Copying nothing before it, reproduce the line that holds "Open 百度网盘同步空间 in the navigation pane" and every line after it in the data, exactly.

Start of RECORD SET

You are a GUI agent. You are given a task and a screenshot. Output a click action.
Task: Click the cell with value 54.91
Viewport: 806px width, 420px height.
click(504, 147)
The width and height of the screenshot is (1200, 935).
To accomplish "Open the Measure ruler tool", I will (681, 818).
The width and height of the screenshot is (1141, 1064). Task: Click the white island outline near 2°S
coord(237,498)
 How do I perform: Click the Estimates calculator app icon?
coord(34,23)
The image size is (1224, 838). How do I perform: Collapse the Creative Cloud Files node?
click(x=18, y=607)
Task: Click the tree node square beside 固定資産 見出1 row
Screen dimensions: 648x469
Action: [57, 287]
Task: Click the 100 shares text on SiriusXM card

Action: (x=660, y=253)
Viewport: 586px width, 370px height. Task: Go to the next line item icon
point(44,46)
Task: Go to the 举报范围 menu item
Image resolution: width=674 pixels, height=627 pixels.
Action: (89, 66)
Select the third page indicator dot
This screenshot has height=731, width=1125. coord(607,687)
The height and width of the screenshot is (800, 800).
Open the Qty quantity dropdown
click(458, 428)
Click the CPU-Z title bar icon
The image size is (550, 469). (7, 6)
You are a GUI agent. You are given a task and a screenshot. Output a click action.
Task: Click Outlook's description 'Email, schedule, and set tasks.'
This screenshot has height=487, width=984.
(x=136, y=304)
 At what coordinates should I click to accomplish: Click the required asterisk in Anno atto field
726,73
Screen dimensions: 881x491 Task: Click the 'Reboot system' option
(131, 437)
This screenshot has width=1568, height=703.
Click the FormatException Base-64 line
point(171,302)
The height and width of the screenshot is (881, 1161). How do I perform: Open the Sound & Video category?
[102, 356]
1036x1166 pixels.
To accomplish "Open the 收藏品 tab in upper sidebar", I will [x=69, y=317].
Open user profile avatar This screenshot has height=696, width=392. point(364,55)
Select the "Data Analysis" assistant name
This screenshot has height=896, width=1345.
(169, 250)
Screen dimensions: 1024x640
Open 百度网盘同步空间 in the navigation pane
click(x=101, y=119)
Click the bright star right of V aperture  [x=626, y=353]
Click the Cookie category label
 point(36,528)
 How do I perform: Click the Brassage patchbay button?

End of RECORD SET

* [THE COMPLETED TASK]
Open 百度网盘同步空间 in the navigation pane
click(x=101, y=119)
Click the bright star right of V aperture  [x=626, y=353]
Click the Cookie category label
 point(36,528)
 How do I perform: Click the Brassage patchbay button?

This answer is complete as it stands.